キャッシュ・フロー計算書を利用するメリット
恣意性が入る可能性がある利益よりも客観性・信用性が高い
会社経営者の一番の関心である「資金繰りの状況」がわかります
黒字倒産を起こさないために
黒字倒産という言葉が新聞ではやりました。「黒字」とは、文字通り、利益が出ている→損益計算書上で儲け(利益)を計上しているということです。上記にも示しましたが、会社が商品・製品(又はサービス)を相手先に納品すれば、売上は計上されますが、手元にはお金は一切入金されていません。どんどん販売しても代金を回収出来なければ、お金はどんどん減っていきます。
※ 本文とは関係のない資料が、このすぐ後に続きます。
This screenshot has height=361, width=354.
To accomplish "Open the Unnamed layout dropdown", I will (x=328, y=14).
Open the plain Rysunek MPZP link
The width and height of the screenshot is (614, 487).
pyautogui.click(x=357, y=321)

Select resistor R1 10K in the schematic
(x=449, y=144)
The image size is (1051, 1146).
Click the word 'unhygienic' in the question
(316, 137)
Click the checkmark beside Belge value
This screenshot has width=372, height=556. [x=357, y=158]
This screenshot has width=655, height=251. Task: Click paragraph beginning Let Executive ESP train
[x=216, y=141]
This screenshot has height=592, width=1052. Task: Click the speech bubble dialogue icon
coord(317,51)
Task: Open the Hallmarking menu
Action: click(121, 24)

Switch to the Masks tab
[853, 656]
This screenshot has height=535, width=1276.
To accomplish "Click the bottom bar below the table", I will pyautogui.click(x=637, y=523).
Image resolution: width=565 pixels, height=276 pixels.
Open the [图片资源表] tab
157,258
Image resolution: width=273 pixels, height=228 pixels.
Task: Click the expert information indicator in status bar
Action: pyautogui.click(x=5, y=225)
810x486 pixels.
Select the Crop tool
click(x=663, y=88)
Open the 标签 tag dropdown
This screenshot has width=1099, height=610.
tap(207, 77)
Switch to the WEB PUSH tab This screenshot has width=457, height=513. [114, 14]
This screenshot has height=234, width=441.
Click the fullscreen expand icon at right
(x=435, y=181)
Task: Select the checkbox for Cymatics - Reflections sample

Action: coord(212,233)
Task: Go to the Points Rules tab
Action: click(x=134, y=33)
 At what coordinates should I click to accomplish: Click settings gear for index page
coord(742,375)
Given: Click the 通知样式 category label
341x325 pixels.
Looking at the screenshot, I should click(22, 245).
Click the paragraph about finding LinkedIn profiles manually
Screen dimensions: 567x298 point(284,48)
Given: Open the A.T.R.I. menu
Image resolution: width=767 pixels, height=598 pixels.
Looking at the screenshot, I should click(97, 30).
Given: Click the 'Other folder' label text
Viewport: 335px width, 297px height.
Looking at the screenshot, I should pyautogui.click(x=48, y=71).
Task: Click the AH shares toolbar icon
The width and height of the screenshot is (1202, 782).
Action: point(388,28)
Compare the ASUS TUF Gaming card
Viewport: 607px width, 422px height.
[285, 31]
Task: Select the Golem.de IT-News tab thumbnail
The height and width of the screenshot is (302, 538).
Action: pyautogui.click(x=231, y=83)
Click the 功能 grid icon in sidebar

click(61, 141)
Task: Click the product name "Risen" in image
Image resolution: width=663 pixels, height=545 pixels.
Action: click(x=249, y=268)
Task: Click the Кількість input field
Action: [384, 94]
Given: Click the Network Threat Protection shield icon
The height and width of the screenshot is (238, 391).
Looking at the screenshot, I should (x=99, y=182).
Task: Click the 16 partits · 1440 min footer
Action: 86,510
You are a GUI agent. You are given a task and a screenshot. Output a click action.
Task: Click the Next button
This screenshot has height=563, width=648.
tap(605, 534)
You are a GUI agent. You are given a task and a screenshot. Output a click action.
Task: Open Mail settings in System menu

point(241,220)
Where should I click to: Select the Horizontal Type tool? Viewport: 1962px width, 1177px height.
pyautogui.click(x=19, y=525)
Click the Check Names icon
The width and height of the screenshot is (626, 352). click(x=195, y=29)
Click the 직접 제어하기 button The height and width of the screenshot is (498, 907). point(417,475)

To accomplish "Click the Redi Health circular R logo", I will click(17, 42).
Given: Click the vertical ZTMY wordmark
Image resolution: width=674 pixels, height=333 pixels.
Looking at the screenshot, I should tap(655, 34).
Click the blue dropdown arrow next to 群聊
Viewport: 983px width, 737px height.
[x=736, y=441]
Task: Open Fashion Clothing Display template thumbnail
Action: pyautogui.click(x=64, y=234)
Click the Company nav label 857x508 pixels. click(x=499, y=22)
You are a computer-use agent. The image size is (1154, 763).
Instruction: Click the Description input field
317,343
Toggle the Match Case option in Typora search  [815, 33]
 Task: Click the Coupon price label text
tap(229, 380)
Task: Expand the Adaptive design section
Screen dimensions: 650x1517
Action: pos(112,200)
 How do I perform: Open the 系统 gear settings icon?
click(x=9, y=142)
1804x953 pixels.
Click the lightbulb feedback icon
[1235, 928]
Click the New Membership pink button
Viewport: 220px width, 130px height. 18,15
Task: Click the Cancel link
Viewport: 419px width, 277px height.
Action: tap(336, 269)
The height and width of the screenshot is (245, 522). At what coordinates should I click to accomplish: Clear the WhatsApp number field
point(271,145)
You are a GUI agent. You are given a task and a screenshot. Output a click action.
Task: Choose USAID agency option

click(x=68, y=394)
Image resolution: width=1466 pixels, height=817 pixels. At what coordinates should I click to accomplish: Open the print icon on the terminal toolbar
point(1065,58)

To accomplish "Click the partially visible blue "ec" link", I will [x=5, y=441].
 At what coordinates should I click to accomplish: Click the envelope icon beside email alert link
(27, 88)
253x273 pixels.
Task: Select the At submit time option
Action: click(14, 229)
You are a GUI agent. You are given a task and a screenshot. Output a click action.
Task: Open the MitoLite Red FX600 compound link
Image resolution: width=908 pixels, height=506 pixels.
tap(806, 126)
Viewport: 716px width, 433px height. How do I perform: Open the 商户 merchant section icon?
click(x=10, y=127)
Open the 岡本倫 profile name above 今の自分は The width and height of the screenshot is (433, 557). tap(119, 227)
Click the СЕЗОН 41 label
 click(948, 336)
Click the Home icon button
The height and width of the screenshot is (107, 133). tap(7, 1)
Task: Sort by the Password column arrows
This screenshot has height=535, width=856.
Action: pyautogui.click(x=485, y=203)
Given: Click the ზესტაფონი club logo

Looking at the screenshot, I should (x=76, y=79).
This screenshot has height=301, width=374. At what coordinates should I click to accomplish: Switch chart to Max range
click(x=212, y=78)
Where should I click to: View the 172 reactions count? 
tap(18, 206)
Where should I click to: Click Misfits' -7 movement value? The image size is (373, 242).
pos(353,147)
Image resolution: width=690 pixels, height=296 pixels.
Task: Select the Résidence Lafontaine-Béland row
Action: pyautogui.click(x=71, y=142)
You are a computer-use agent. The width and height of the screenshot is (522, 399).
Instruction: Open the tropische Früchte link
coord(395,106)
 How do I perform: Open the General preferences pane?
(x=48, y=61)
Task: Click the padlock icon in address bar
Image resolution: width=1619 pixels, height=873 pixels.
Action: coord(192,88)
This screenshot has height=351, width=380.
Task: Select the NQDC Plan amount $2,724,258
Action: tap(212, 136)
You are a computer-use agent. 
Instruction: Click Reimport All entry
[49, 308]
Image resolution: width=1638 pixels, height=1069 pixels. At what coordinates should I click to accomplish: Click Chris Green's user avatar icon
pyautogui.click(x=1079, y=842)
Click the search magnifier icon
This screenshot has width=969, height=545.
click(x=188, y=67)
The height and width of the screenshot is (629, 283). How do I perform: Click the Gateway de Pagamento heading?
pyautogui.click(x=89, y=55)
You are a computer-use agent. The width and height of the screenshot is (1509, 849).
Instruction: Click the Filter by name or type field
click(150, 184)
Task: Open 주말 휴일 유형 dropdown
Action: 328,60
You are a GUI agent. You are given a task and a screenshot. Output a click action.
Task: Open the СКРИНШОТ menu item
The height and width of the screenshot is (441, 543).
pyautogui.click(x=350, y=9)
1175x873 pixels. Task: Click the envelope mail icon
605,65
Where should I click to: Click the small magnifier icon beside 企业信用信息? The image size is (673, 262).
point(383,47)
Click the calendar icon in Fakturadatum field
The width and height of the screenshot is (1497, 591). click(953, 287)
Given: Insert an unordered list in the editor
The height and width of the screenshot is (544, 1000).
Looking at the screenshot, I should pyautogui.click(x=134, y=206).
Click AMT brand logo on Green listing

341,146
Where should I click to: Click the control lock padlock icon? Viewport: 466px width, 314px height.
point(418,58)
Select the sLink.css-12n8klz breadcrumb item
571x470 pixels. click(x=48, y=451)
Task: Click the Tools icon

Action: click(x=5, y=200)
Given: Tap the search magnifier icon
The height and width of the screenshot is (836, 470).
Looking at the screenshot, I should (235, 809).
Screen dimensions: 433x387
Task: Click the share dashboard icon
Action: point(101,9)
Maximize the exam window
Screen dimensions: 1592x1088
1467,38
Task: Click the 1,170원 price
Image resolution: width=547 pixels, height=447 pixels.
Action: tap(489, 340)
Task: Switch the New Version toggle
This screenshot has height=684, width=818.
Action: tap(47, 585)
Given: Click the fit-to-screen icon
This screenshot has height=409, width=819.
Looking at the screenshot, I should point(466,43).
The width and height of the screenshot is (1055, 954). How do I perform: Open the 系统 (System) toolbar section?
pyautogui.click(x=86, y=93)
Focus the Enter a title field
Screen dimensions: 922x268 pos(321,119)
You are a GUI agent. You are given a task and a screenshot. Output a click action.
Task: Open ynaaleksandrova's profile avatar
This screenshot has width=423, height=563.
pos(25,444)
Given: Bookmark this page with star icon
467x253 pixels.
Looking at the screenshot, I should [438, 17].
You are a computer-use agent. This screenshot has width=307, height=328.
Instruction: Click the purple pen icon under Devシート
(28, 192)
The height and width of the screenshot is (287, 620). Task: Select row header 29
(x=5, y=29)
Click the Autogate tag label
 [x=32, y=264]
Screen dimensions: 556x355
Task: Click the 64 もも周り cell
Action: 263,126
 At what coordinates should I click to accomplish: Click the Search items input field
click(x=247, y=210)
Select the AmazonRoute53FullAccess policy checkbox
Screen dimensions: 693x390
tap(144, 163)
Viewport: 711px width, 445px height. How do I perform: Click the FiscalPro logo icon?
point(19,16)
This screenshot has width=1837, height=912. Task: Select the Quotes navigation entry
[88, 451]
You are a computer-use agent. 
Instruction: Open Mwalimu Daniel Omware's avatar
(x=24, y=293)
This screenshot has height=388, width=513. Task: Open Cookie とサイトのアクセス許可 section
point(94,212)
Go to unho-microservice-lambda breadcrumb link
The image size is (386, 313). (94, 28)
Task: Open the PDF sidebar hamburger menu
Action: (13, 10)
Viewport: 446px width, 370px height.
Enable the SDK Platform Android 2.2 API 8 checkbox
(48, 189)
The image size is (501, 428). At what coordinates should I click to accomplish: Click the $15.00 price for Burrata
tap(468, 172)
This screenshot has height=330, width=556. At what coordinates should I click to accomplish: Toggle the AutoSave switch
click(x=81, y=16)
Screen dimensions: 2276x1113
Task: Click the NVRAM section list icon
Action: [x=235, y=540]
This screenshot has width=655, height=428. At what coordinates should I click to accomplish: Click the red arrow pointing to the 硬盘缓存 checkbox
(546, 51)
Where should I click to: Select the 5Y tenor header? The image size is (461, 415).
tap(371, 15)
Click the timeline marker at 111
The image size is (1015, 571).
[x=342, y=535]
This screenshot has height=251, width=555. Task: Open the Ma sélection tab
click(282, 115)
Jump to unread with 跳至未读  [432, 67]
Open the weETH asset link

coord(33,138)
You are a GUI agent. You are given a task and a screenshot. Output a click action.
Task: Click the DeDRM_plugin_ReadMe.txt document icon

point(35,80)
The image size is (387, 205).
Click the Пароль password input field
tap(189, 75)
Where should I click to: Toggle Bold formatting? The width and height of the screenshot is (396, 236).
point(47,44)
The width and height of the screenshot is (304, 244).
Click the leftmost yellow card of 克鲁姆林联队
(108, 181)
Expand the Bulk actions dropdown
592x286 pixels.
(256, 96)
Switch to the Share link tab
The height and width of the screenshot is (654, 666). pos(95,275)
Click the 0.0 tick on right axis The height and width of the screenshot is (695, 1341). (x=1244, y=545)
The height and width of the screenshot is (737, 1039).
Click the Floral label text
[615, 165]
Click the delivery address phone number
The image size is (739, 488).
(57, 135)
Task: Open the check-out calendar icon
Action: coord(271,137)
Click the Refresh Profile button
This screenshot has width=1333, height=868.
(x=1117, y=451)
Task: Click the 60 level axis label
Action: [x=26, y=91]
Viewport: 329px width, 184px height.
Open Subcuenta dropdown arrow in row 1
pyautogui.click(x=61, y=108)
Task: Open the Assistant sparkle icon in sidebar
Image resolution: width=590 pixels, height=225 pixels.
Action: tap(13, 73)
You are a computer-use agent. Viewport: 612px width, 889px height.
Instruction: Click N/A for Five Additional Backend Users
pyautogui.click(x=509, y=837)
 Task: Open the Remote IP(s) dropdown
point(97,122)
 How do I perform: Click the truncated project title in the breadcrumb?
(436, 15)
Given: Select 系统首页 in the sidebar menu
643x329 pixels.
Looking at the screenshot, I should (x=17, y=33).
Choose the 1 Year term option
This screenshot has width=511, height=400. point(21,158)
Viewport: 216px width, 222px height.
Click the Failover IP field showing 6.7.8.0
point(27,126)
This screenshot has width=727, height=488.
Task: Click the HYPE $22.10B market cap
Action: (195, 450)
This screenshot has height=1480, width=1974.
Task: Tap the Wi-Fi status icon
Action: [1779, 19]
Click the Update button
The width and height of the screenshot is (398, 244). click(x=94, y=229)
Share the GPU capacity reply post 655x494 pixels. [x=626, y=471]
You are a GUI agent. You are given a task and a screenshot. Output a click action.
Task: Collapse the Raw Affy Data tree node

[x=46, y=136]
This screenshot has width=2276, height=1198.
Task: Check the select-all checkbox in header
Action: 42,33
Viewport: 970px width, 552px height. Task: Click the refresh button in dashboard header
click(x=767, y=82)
また費用にしても、実際に売却したものに対応して計上(費用収益対応の原則)していくのが基本ですので、どれだけ在庫を抱えていても損益計算書上費用にはなりません(棚卸資産・製品・貯蔵品など)。さらにこの在庫にもさまざまな評価基準・方法が認められており、企業ごとに一律ではありません。 このように利益や費用は会計上のルールに従って計算されますので、このルールと現実のキャッシュの動きがかい離している状況にあります。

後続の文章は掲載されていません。